PROVIDED DATA
▽
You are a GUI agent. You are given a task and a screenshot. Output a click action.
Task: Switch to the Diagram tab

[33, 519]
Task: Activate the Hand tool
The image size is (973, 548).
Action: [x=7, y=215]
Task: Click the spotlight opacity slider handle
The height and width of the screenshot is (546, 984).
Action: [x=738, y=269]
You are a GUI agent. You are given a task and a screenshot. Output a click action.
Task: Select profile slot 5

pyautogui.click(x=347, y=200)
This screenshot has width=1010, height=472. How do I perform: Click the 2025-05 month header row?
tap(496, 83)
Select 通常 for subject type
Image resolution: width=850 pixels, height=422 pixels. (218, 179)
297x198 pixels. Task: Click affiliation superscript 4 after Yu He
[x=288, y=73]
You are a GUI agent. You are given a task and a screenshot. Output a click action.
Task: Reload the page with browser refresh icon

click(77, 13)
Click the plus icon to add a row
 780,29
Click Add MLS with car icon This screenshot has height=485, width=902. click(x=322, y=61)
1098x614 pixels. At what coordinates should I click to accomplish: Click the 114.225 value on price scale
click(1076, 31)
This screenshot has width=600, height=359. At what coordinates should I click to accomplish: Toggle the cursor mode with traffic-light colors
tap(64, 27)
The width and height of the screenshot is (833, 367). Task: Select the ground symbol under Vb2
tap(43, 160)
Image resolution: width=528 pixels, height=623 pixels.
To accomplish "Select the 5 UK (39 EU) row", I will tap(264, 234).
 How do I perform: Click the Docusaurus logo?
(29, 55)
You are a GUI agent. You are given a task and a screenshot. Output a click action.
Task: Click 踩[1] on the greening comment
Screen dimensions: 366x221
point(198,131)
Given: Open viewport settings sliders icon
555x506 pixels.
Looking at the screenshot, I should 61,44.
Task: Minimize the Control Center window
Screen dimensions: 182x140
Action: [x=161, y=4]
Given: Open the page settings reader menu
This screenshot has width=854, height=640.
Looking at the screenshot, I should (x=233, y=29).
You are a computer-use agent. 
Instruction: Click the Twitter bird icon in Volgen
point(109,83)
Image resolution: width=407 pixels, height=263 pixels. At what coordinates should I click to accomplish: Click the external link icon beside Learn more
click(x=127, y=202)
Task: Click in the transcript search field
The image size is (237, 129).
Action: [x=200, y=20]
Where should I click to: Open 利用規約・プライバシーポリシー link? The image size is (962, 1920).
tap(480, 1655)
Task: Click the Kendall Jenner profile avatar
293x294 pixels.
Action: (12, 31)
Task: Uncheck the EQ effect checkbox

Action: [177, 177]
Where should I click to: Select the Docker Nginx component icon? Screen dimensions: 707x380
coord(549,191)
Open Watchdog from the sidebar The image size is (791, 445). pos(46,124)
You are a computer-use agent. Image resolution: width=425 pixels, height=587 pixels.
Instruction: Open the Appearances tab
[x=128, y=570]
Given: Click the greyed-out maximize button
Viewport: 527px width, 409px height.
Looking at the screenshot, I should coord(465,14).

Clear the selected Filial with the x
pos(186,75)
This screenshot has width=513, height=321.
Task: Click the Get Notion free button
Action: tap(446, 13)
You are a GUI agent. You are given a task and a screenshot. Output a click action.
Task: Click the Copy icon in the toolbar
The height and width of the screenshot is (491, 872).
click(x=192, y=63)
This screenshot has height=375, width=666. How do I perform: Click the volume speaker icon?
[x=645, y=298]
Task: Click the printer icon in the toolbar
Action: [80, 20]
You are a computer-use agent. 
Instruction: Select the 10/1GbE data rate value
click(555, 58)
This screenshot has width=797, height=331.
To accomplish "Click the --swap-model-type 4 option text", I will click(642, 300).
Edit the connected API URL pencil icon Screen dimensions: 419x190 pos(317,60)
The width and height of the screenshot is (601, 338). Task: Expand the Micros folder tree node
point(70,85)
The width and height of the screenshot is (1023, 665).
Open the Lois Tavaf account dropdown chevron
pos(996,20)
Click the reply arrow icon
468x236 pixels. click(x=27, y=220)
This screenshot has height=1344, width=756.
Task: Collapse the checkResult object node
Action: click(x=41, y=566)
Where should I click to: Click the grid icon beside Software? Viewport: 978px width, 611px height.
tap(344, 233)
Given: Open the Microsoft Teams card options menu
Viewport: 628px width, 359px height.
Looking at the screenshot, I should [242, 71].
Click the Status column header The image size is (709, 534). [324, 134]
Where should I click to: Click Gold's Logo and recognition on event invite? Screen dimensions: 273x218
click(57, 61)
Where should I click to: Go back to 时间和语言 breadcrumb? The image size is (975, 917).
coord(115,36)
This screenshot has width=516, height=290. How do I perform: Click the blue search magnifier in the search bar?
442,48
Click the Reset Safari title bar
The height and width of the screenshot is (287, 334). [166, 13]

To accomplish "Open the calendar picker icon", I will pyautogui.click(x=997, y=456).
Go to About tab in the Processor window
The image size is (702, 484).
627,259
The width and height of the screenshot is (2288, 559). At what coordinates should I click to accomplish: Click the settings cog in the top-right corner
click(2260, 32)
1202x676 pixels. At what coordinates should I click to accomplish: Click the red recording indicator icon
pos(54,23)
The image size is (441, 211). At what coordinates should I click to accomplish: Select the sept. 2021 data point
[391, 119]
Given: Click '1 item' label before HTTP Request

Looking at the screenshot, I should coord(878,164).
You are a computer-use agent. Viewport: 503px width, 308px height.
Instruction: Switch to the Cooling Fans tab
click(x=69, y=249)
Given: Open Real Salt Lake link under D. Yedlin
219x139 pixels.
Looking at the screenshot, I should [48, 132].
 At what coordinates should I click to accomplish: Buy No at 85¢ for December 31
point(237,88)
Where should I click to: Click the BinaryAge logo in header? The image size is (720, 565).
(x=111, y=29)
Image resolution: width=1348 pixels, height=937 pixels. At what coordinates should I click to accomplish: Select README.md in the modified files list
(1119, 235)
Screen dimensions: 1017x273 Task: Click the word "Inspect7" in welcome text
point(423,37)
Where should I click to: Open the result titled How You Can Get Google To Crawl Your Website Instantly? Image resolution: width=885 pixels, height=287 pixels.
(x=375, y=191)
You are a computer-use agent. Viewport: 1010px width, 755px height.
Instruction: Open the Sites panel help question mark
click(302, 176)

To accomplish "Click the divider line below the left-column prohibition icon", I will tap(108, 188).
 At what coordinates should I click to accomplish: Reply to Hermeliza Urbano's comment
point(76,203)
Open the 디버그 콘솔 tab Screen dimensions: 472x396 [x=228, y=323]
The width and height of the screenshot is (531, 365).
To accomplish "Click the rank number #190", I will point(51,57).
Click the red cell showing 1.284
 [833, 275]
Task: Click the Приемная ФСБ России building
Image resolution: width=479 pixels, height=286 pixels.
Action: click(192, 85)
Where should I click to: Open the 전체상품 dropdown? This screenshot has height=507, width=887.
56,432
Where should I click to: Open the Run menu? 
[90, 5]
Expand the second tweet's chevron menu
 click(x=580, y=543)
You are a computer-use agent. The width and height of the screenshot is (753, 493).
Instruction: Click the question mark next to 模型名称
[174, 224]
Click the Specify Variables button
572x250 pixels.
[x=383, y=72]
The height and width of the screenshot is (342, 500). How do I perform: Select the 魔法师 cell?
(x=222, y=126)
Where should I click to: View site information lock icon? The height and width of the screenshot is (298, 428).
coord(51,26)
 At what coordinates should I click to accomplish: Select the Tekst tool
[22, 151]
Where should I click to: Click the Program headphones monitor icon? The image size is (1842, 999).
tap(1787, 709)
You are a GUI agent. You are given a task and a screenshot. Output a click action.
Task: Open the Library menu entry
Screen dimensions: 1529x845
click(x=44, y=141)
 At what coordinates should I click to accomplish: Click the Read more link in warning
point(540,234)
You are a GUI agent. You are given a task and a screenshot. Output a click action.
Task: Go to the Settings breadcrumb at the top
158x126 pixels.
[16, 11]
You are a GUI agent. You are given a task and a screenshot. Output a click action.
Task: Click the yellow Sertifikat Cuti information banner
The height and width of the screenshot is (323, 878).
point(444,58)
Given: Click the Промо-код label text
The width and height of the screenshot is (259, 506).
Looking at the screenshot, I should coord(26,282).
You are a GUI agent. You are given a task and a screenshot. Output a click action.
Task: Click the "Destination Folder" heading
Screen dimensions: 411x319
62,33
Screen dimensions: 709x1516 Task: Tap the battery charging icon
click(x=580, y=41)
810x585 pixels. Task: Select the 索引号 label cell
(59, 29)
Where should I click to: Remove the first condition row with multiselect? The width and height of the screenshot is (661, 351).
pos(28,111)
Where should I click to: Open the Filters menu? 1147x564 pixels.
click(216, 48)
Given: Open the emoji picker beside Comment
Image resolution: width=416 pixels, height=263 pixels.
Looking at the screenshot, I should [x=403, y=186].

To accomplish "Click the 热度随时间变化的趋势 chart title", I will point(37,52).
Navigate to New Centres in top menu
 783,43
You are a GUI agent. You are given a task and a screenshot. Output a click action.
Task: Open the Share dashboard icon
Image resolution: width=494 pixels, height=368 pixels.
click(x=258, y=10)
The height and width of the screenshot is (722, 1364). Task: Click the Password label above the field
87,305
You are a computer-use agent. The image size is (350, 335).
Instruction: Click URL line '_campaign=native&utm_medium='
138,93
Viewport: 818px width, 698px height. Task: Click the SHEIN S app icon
△
DIRECTIONS FOR THIS TASK
Please output exactly the lines between the one holding "293x294 pixels." and the one holding "Given: Click the greyed-out maximize button" in the records above, inclusive, and nothing more.

RESULT FOR THIS EXERCISE
293x294 pixels.
Action: (12, 31)
Task: Uncheck the EQ effect checkbox

Action: [177, 177]
Where should I click to: Select the Docker Nginx component icon? Screen dimensions: 707x380
coord(549,191)
Open Watchdog from the sidebar The image size is (791, 445). pos(46,124)
You are a computer-use agent. Image resolution: width=425 pixels, height=587 pixels.
Instruction: Open the Appearances tab
[x=128, y=570]
Given: Click the greyed-out maximize button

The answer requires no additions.